# [EXTRACTED TEXT]
= = = = =

Welcome to the MT3 (SPA5218) - Mathematical Techniques III - Home Page

Module Organiser : Prof. Carl Murray

Office hours: 12:30-13:30 Monday, 10:30-11:30 Thursday

Deputy Module Organiser :  Dr. Sanjaye Ramgoolam

Lectures: 1200-1300 Tuesday, 1000-1200 Wednesday (David Sizer LT)

Exercise Classes: 1000-1200 Friday (BR:3.01), 1400-1600 Friday (QB:EB2)


 Learning Outcomes

On completing this course students should be able to: Use Index notation as a powerful tool for manipulating matrices and vectors. Appreciate the concept of a vector space, basis vectors and linear independence, with examples using coordinate vectors and functions. Manipulate matrix and differential operators; Solve a variety of 1st and 2nd order differential equations both ordinary and partial for physical problems Use various methods, including separation of variables and Green function techniques. Understand the basics of variational calculus Understand contour integration, the residue theorem, special functions and some physical applications.

Weekly Outline

 Week 1 :

Vector spaces, Linear Operators

 Vectors - Examples, Definitions of Abstract Vector Spaces, Linear independence


 Matrices - Matrix Multiplication, Index notation


Reading : Riley, Hobson, Bence (RHB) Chapter 8 ; Arfken Chapter 3


Week 2

Vector spaces, Linear Operators

Definition of Basis of a vector space, Dimension, Linear operators and their relation to Matrices, Rotations as  examples of  linear  operators. Definition of inner products for Vector spaces over real or complex numbers. The Kronecker Delta symbol.

= = = = =

# [LISTING]
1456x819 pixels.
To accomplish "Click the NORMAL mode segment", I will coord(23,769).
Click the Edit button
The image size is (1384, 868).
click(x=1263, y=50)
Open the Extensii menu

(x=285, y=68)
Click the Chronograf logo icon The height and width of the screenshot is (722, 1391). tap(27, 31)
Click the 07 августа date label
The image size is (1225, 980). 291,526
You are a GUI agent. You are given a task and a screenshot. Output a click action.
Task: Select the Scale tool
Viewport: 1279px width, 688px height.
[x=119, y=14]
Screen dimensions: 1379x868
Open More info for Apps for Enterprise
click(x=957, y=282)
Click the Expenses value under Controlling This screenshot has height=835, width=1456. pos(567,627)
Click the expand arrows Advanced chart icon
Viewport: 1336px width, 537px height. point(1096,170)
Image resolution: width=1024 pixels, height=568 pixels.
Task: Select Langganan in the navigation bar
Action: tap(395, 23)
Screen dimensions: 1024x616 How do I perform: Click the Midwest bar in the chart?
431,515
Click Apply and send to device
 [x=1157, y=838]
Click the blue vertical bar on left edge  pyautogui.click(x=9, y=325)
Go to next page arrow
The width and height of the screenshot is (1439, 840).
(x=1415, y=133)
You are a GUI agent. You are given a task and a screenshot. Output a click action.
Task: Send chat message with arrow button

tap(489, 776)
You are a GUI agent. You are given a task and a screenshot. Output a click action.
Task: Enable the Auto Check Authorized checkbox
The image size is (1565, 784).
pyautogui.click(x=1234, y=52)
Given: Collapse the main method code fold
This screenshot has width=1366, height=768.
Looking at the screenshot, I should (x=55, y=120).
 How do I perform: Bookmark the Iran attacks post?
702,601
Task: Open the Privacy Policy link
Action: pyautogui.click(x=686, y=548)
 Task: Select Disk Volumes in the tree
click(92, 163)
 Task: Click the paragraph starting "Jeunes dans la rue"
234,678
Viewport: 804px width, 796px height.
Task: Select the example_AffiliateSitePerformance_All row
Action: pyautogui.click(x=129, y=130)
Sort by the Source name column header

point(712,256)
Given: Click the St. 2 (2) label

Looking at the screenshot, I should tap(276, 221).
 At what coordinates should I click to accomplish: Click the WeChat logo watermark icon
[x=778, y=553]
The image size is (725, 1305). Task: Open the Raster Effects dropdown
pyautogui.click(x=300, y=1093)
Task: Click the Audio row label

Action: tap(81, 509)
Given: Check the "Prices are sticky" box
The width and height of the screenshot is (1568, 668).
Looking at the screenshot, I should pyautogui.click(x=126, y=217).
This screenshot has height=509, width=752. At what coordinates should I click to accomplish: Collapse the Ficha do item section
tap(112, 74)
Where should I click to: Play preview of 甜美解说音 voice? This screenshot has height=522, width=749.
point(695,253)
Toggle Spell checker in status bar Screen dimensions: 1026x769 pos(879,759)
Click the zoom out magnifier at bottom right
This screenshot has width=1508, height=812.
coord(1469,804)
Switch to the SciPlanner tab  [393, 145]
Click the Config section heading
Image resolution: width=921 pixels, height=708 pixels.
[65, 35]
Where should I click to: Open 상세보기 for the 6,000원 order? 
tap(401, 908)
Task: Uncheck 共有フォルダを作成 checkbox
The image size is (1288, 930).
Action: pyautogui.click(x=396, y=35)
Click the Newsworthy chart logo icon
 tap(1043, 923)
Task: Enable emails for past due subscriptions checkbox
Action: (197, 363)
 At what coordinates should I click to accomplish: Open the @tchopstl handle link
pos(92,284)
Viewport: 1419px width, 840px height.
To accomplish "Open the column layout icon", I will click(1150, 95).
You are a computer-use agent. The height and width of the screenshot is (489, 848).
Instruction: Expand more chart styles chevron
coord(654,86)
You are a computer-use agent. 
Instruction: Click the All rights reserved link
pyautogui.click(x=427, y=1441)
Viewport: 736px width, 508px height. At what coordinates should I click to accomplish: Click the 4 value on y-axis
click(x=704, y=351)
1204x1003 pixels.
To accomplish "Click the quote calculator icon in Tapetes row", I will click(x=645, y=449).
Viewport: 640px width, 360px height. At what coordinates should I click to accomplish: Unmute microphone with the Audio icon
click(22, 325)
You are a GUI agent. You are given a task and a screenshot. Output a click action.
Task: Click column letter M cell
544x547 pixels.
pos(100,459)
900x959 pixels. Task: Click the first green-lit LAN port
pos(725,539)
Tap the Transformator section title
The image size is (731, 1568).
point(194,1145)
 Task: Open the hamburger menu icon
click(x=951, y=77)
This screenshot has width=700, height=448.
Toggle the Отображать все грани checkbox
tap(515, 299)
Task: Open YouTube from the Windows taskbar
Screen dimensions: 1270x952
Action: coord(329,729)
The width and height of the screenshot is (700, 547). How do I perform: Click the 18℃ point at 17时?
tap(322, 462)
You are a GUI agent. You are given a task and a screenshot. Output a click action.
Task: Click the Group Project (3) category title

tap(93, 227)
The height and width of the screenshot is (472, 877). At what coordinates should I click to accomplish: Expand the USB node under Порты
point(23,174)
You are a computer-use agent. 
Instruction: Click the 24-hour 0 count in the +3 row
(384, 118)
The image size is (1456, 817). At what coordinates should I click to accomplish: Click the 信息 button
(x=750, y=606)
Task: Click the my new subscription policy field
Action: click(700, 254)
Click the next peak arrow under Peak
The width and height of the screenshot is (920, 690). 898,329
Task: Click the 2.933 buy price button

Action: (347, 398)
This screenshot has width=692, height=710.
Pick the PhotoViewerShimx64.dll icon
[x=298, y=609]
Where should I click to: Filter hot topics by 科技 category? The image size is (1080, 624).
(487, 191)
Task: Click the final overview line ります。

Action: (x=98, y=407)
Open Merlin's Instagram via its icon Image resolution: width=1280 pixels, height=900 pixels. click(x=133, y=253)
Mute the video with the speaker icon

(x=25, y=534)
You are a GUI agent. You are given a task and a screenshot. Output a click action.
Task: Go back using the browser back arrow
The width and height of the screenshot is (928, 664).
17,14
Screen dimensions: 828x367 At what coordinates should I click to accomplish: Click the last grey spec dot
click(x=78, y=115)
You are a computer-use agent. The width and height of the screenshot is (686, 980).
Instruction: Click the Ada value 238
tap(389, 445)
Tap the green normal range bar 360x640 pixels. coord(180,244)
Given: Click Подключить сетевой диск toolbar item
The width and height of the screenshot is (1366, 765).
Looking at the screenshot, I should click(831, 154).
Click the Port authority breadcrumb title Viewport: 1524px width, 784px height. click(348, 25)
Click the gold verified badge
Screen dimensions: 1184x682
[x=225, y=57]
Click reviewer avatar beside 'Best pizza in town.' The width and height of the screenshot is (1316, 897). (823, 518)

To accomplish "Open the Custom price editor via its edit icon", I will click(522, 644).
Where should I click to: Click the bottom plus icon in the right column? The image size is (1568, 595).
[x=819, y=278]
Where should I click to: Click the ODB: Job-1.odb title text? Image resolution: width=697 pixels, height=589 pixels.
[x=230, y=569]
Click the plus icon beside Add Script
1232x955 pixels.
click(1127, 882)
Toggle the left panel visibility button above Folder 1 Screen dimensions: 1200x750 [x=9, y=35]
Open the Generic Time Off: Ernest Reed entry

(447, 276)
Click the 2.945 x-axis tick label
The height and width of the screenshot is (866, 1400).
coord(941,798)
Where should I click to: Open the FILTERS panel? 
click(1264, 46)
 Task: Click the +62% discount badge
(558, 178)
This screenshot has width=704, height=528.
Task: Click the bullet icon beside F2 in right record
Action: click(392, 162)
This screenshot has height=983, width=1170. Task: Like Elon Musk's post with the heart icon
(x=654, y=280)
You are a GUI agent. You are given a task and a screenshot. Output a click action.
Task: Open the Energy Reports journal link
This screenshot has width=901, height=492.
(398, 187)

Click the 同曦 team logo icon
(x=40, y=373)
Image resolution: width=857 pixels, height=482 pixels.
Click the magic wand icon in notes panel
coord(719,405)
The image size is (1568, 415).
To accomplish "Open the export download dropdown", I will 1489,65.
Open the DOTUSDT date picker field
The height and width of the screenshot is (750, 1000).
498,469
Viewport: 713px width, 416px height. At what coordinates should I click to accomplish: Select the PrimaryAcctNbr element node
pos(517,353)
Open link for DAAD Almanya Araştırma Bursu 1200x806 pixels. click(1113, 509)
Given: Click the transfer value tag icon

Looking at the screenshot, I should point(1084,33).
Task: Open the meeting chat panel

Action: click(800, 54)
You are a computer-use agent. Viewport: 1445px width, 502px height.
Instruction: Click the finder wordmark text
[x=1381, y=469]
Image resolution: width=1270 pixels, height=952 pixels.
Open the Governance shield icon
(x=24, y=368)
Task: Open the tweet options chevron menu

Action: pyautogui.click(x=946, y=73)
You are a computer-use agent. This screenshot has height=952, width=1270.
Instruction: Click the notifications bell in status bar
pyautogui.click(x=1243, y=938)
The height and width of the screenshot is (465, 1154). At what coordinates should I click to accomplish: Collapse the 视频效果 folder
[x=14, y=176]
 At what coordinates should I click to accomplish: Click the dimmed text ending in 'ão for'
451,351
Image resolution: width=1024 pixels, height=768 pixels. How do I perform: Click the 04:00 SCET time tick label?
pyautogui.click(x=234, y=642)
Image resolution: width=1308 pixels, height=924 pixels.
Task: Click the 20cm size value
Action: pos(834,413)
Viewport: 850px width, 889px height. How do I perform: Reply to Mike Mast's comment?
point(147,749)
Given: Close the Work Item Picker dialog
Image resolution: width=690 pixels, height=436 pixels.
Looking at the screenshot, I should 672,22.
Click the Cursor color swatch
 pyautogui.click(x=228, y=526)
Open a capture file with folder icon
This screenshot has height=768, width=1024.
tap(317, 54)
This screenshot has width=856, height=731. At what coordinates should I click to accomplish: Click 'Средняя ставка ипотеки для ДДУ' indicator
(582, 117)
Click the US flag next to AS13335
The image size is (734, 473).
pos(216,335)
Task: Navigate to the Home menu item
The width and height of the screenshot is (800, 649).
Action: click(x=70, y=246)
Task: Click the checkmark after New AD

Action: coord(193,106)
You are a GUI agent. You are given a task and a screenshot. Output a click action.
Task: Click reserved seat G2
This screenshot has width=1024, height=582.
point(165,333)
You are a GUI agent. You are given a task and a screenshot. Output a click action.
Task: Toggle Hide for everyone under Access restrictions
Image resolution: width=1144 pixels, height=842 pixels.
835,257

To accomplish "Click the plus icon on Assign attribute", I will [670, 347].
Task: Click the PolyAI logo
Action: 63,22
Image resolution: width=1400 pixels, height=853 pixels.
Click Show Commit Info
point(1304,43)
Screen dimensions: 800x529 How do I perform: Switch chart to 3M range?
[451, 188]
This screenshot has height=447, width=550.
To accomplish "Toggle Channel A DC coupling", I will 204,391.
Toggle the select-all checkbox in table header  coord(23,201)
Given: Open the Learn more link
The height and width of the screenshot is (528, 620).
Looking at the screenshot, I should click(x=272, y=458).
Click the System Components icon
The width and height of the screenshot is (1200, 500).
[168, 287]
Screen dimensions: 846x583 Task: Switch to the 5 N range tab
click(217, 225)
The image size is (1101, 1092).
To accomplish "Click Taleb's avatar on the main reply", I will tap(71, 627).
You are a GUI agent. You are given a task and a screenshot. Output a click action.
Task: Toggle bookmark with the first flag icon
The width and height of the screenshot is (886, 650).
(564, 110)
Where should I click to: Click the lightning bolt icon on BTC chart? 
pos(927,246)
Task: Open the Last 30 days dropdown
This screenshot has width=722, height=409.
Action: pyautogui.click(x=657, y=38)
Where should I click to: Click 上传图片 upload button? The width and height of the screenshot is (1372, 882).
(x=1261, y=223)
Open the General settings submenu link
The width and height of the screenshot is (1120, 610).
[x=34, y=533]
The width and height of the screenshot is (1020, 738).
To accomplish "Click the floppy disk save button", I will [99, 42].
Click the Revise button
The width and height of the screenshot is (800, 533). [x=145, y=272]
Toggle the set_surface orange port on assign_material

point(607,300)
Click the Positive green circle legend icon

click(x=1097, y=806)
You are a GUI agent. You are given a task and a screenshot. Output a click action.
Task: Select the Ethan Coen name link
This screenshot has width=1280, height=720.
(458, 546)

= = = = =

# [TASKS AND EXERCISES]
• a. Translate this sentence from the module home page into Spanish: "Definition of inner products for Vector spaces over real or complex numbers."
• b. According to the module home page, when is the exercise class held in room QB:EB2?
• c. List every room or venue named on the module home page.

# [ANSWER LIST]
• a. Definición de productos internos para espacios vectoriales sobre números reales o complejos.

• b. 1400-1600 on Friday.

• c.
David Sizer LT
BR:3.01
QB:EB2